- [Goal of the exercise] In the records below, change every "computer-use agent" to "desktop automation agent" and reproduce all other text without alteration.

:: Input data ::

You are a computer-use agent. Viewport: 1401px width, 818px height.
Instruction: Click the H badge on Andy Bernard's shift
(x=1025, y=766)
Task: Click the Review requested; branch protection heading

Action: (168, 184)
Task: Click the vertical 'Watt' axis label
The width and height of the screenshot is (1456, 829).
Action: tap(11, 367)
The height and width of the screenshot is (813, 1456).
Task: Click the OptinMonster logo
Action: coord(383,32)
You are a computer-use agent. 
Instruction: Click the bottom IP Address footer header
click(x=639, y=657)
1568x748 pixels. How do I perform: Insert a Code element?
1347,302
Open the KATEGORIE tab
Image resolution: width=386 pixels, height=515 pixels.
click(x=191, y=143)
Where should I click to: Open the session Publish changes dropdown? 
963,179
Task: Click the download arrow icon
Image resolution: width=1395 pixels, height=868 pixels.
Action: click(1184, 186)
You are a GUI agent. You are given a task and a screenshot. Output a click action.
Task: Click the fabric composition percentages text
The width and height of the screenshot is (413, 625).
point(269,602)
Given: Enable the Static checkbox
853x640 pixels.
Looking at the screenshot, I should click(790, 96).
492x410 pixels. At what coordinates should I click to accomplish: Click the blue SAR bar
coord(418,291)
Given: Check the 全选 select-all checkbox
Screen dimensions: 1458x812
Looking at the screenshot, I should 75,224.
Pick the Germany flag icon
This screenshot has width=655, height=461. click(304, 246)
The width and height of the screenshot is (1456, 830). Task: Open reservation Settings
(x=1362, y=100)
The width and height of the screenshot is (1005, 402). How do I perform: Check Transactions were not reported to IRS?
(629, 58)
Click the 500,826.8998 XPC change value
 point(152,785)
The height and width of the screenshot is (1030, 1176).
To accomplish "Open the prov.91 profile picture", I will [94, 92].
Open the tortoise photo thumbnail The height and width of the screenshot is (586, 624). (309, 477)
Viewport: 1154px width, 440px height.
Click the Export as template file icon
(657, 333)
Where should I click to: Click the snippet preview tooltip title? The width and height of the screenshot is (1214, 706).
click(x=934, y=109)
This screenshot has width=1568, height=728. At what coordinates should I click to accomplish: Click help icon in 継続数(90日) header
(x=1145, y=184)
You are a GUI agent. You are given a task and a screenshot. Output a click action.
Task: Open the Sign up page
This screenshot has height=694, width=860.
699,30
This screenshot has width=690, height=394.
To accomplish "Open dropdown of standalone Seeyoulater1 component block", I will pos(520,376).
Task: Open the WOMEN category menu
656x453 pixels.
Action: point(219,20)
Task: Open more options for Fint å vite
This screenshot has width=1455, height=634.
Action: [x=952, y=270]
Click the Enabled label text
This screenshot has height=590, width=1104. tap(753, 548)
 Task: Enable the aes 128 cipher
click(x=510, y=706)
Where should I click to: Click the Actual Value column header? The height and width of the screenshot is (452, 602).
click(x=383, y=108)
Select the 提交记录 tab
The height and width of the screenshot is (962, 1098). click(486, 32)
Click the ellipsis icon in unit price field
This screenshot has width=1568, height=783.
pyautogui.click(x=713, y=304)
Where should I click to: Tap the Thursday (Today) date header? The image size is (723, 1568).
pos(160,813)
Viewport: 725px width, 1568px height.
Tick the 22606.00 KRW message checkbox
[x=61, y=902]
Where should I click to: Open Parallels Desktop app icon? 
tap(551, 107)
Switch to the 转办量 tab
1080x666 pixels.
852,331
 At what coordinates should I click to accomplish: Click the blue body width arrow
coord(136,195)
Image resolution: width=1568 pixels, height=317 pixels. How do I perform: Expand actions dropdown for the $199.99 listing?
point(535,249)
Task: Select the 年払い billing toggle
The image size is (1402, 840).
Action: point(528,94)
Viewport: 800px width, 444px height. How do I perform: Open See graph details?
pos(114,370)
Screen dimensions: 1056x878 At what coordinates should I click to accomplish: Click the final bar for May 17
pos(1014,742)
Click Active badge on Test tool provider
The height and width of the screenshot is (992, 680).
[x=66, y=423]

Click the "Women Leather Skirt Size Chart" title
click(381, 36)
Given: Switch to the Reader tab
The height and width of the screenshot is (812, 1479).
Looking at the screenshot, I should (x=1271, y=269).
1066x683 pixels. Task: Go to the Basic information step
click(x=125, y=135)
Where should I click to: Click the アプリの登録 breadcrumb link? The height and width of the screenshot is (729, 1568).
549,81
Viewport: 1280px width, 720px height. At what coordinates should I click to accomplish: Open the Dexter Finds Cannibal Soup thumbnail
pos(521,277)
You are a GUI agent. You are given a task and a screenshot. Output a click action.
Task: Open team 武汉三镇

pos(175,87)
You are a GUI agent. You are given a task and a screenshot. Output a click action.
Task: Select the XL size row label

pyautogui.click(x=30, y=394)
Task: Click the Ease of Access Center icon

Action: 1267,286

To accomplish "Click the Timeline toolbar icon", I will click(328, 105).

:::

- [Answer in full]
You are a desktop automation agent. Viewport: 1401px width, 818px height.
Instruction: Click the H badge on Andy Bernard's shift
(x=1025, y=766)
Task: Click the Review requested; branch protection heading

Action: (168, 184)
Task: Click the vertical 'Watt' axis label
The width and height of the screenshot is (1456, 829).
Action: tap(11, 367)
The height and width of the screenshot is (813, 1456).
Task: Click the OptinMonster logo
Action: coord(383,32)
You are a desktop automation agent. 
Instruction: Click the bottom IP Address footer header
click(x=639, y=657)
1568x748 pixels. How do I perform: Insert a Code element?
1347,302
Open the KATEGORIE tab
Image resolution: width=386 pixels, height=515 pixels.
click(x=191, y=143)
Where should I click to: Open the session Publish changes dropdown? 
963,179
Task: Click the download arrow icon
Image resolution: width=1395 pixels, height=868 pixels.
Action: click(1184, 186)
You are a GUI agent. You are given a task and a screenshot. Output a click action.
Task: Click the fabric composition percentages text
The width and height of the screenshot is (413, 625).
point(269,602)
Given: Enable the Static checkbox
853x640 pixels.
Looking at the screenshot, I should click(790, 96).
492x410 pixels. At what coordinates should I click to accomplish: Click the blue SAR bar
coord(418,291)
Given: Check the 全选 select-all checkbox
Screen dimensions: 1458x812
Looking at the screenshot, I should 75,224.
Pick the Germany flag icon
This screenshot has width=655, height=461. click(304, 246)
The width and height of the screenshot is (1456, 830). Task: Open reservation Settings
(x=1362, y=100)
The width and height of the screenshot is (1005, 402). How do I perform: Check Transactions were not reported to IRS?
(629, 58)
Click the 500,826.8998 XPC change value
 point(152,785)
The height and width of the screenshot is (1030, 1176).
To accomplish "Open the prov.91 profile picture", I will [94, 92].
Open the tortoise photo thumbnail The height and width of the screenshot is (586, 624). (309, 477)
Viewport: 1154px width, 440px height.
Click the Export as template file icon
(657, 333)
Where should I click to: Click the snippet preview tooltip title? The width and height of the screenshot is (1214, 706).
click(x=934, y=109)
This screenshot has width=1568, height=728. At what coordinates should I click to accomplish: Click help icon in 継続数(90日) header
(x=1145, y=184)
You are a GUI agent. You are given a task and a screenshot. Output a click action.
Task: Open the Sign up page
This screenshot has height=694, width=860.
699,30
This screenshot has width=690, height=394.
To accomplish "Open dropdown of standalone Seeyoulater1 component block", I will pos(520,376).
Task: Open the WOMEN category menu
656x453 pixels.
Action: point(219,20)
Task: Open more options for Fint å vite
This screenshot has width=1455, height=634.
Action: [x=952, y=270]
Click the Enabled label text
This screenshot has height=590, width=1104. tap(753, 548)
 Task: Enable the aes 128 cipher
click(x=510, y=706)
Where should I click to: Click the Actual Value column header? The height and width of the screenshot is (452, 602).
click(x=383, y=108)
Select the 提交记录 tab
The height and width of the screenshot is (962, 1098). click(486, 32)
Click the ellipsis icon in unit price field
This screenshot has width=1568, height=783.
pyautogui.click(x=713, y=304)
Where should I click to: Tap the Thursday (Today) date header? The image size is (723, 1568).
pos(160,813)
Viewport: 725px width, 1568px height.
Tick the 22606.00 KRW message checkbox
[x=61, y=902]
Where should I click to: Open Parallels Desktop app icon? 
tap(551, 107)
Switch to the 转办量 tab
1080x666 pixels.
852,331
 At what coordinates should I click to accomplish: Click the blue body width arrow
coord(136,195)
Image resolution: width=1568 pixels, height=317 pixels. How do I perform: Expand actions dropdown for the $199.99 listing?
point(535,249)
Task: Select the 年払い billing toggle
The image size is (1402, 840).
Action: point(528,94)
Viewport: 800px width, 444px height. How do I perform: Open See graph details?
pos(114,370)
Screen dimensions: 1056x878 At what coordinates should I click to accomplish: Click the final bar for May 17
pos(1014,742)
Click Active badge on Test tool provider
The height and width of the screenshot is (992, 680).
[x=66, y=423]

Click the "Women Leather Skirt Size Chart" title
click(381, 36)
Given: Switch to the Reader tab
The height and width of the screenshot is (812, 1479).
Looking at the screenshot, I should (x=1271, y=269).
1066x683 pixels. Task: Go to the Basic information step
click(x=125, y=135)
Where should I click to: Click the アプリの登録 breadcrumb link? The height and width of the screenshot is (729, 1568).
549,81
Viewport: 1280px width, 720px height. At what coordinates should I click to accomplish: Open the Dexter Finds Cannibal Soup thumbnail
pos(521,277)
You are a GUI agent. You are given a task and a screenshot. Output a click action.
Task: Open team 武汉三镇

pos(175,87)
You are a GUI agent. You are given a task and a screenshot. Output a click action.
Task: Select the XL size row label

pyautogui.click(x=30, y=394)
Task: Click the Ease of Access Center icon

Action: 1267,286

To accomplish "Click the Timeline toolbar icon", I will click(328, 105).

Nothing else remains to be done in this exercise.